私ははぁ、とため息をつくと理玖に「理玖の好きなところでいいよ」と伝えた。

「じゃあゲーセン行こう!」

「はーい!」

私と理玖は学校から一番近いゲーセンに向かった。周りにはちらほら同じ制服の子がいる。

「とりあえずUFOキャッチャーかなぁ…。」

「あ、定番だしね。どれ取るつもり?」

「俺大抵は取れるから…沙智、選んでよ!」

「え?いいの?」

おそるおそる尋ねると理玖はもちろん!と笑ってくれた。
それじゃあ、と思い店内を見渡すと目に入ったのはケーキを持ったウサギのぬいぐるみ。理玖は私の視線に気付いたのか、「これ?」と聞いてきた。

「う、うん。可愛いし…。」

「よし、じゃあやってみるよ!」

理玖は財布から百円玉を二枚入れるとじーっとぬいぐるみを観察してからアームを動かした。ガッとぬいぐるみの首をアームが掴み、そのままぬいぐるみを引きずる。
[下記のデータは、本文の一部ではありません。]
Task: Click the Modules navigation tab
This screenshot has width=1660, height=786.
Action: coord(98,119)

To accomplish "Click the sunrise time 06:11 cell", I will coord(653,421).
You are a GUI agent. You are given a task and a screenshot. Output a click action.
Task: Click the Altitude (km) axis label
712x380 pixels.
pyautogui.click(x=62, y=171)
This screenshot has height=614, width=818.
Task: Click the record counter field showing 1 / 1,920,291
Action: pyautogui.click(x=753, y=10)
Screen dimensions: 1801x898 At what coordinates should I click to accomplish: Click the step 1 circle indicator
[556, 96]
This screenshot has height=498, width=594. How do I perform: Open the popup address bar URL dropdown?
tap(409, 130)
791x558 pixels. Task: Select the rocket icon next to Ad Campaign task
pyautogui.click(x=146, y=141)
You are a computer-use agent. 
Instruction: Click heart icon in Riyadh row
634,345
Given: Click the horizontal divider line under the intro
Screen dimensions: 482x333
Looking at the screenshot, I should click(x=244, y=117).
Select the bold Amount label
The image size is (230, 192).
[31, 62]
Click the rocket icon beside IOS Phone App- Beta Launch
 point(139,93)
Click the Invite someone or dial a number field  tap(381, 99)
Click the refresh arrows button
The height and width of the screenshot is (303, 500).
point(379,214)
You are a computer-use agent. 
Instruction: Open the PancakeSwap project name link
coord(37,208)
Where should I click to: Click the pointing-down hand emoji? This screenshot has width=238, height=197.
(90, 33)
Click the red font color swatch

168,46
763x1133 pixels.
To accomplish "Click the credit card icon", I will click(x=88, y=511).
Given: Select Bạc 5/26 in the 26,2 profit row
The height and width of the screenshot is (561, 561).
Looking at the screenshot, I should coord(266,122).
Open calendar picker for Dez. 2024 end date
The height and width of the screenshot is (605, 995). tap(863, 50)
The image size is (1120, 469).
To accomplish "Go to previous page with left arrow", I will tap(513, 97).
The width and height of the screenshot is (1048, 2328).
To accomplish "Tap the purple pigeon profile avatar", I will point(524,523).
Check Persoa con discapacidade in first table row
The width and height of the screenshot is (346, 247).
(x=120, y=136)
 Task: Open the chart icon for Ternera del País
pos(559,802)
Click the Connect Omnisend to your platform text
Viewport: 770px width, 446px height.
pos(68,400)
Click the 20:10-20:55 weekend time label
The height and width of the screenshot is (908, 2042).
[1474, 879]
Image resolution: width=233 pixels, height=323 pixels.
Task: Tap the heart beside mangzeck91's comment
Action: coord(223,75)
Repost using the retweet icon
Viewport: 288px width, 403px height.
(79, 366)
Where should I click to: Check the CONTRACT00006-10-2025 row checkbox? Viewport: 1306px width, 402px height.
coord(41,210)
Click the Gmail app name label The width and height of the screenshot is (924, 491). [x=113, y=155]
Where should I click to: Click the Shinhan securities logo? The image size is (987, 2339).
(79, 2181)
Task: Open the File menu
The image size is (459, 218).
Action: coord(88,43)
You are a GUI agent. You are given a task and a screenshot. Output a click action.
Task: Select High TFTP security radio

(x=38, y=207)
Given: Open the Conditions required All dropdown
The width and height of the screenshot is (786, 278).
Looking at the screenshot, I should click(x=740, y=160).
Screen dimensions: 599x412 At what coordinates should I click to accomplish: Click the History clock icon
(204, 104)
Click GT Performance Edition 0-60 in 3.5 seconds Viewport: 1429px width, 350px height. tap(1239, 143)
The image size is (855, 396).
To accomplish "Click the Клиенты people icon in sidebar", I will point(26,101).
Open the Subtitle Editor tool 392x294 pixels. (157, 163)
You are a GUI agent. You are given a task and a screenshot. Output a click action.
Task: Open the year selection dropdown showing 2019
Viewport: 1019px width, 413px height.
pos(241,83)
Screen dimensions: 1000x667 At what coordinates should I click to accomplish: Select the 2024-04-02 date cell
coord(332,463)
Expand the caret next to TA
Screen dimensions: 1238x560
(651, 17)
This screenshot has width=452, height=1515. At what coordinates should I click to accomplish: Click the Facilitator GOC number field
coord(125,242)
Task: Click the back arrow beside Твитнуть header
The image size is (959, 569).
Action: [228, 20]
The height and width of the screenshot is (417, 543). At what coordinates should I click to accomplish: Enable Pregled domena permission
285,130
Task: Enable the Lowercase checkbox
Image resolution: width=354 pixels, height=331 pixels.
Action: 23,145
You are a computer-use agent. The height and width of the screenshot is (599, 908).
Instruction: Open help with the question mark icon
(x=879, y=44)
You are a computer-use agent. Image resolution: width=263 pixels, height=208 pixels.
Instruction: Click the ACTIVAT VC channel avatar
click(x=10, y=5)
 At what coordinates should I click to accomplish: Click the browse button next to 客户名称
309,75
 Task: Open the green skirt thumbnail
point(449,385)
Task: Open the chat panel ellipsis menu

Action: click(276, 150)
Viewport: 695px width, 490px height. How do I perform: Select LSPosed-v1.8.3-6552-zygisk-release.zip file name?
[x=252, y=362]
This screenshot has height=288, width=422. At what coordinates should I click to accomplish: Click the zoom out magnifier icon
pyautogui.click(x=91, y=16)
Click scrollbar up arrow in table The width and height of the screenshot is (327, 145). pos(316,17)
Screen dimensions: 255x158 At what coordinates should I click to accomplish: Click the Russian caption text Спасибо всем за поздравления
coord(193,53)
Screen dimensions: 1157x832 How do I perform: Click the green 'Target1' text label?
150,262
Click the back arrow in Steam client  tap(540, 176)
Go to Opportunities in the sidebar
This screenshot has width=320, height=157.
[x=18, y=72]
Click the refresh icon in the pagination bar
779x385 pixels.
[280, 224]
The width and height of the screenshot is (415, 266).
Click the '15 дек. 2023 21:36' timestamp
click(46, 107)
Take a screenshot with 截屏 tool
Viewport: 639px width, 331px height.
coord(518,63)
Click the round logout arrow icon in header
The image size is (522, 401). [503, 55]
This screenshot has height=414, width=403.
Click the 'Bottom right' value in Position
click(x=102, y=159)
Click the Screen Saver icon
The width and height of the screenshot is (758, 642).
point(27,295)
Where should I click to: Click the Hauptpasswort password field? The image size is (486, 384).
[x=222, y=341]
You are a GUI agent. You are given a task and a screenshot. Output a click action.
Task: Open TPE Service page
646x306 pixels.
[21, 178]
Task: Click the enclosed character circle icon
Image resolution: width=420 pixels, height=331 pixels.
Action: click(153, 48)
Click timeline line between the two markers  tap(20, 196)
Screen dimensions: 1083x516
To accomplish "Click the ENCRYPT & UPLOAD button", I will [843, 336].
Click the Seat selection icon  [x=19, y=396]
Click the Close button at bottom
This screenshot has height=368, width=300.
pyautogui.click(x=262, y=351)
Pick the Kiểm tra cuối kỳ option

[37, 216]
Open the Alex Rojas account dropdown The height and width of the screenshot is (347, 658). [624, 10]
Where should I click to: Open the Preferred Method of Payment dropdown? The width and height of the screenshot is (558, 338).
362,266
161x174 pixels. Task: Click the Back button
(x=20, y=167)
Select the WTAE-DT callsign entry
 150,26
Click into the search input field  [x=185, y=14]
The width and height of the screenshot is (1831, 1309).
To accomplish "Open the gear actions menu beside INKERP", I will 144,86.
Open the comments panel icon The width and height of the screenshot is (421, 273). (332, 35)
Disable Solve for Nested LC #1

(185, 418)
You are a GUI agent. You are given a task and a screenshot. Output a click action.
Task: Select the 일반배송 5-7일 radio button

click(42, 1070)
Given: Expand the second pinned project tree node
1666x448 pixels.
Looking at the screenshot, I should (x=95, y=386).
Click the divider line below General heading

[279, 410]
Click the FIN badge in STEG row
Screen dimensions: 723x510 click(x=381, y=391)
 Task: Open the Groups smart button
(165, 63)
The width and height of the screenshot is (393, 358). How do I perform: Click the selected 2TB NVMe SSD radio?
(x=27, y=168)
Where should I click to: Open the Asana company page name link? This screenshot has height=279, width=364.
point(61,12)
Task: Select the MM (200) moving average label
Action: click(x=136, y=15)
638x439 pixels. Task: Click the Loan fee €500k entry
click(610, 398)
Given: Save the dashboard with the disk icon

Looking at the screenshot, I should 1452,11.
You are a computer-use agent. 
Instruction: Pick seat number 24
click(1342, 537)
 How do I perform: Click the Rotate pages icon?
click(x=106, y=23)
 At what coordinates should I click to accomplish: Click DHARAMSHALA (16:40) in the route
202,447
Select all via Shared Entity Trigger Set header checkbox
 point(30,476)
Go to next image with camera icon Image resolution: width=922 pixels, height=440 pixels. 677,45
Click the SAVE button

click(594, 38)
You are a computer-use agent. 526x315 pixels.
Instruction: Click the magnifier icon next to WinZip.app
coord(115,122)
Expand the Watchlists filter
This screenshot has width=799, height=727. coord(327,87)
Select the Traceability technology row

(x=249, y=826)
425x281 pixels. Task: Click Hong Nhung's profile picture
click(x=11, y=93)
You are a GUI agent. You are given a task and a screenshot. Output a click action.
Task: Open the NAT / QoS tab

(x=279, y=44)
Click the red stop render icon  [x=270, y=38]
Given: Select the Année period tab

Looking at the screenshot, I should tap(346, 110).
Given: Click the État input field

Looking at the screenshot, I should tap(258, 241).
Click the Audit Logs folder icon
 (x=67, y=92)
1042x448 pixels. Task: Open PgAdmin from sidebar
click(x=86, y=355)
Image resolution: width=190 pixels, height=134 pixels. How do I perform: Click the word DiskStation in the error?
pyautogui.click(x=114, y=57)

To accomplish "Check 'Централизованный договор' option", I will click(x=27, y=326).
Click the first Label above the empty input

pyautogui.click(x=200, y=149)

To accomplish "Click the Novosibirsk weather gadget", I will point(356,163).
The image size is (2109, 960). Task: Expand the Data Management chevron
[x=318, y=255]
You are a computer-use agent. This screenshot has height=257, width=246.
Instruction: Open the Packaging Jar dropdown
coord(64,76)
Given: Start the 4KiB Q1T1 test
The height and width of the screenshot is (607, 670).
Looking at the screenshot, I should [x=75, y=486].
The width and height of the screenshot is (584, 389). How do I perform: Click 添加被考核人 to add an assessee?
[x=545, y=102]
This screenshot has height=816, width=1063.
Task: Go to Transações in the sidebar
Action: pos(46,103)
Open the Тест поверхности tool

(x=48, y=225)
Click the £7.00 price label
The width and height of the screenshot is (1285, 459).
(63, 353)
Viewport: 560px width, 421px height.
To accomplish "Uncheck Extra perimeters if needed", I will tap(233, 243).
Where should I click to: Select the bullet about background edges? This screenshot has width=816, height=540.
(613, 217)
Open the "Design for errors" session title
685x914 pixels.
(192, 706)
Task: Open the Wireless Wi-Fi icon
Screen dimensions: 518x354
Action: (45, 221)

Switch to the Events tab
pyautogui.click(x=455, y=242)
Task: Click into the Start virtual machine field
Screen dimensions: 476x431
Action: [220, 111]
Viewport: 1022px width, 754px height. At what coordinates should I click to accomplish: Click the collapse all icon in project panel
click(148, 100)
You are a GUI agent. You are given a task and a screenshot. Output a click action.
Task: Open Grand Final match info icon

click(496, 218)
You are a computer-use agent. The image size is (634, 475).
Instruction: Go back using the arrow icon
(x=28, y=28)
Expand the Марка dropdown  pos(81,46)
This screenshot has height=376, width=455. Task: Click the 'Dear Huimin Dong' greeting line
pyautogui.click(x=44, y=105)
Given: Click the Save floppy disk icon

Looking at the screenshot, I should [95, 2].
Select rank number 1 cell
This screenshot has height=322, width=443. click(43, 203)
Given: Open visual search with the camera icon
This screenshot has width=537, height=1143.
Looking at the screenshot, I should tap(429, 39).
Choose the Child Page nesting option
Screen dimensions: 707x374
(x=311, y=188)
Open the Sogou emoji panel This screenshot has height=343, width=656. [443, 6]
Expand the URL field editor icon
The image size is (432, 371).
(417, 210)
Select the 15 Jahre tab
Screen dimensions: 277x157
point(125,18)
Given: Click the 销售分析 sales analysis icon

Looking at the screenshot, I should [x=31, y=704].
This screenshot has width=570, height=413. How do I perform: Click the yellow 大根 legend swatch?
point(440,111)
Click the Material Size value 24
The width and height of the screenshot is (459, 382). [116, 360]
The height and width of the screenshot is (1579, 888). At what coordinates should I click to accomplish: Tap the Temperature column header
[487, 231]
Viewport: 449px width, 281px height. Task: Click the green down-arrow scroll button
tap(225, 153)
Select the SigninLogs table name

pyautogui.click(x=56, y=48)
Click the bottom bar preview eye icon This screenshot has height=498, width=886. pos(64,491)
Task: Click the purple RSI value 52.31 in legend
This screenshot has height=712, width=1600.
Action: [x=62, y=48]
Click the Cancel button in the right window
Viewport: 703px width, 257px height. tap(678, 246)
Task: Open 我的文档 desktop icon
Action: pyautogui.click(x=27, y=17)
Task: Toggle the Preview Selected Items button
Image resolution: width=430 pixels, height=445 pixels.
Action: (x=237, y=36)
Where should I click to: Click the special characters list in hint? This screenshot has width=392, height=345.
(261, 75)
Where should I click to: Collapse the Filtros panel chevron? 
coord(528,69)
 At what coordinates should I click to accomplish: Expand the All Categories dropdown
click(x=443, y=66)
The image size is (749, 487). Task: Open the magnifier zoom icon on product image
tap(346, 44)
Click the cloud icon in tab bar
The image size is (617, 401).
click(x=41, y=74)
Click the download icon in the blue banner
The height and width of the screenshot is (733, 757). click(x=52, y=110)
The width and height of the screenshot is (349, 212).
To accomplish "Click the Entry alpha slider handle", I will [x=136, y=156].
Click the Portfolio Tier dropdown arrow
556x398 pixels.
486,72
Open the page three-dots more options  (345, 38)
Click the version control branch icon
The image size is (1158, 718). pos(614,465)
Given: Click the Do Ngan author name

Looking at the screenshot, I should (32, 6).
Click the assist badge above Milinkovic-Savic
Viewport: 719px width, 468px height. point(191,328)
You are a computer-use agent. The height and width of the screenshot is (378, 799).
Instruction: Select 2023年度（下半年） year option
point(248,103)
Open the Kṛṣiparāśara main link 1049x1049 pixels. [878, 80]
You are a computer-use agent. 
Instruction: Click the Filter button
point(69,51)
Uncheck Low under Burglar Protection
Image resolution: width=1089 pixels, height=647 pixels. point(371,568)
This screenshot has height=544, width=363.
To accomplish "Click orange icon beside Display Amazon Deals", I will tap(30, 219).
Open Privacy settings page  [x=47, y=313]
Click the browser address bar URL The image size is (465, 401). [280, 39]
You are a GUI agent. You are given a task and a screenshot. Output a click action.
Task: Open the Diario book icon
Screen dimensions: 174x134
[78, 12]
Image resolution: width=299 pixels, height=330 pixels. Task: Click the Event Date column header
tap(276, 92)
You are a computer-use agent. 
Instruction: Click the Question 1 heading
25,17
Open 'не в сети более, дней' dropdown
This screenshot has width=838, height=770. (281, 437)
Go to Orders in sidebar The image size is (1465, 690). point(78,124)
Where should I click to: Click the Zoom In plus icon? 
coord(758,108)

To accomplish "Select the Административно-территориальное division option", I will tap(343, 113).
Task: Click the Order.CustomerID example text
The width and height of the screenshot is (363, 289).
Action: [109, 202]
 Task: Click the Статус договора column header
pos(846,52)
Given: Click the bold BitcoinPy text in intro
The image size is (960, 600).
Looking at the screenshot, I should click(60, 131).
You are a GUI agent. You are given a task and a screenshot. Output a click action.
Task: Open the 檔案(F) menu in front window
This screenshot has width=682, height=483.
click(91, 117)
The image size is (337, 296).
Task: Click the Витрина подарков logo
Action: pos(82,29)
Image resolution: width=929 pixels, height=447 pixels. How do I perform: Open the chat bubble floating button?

向かう先は景品が落ちる穴。バランスを崩すことなく引きずられたそれは、真っ逆さまに落ちて行った。

「す、すごいよ理玖!」

「だろ?んじゃ、はい!」

理玖はゲットしたぬいぐるみを私に手渡して来た。

「え?ど、どういうこと?持っていればいいの?」

「違うって。それ、沙智にあげる。今日付き合ってくれたお礼。それにこんな可愛いの、男の部屋に置いてたら似合わないじゃん?」

「じゃあ羽実ちゃんにあげれば…。」

「あぁ、羽実にはもう十分あげた。多分羽実の部屋、もうぬいぐるみだらけだから。それに俺が沙智にあげたいんだけど…だめ?」

あぁもう、そう言われると断れないよ。私はぬいぐるみをぎゅ、と抱きしめ、「理玖、ありがとう。」とお礼を言った。
理玖の表情も満足げだった。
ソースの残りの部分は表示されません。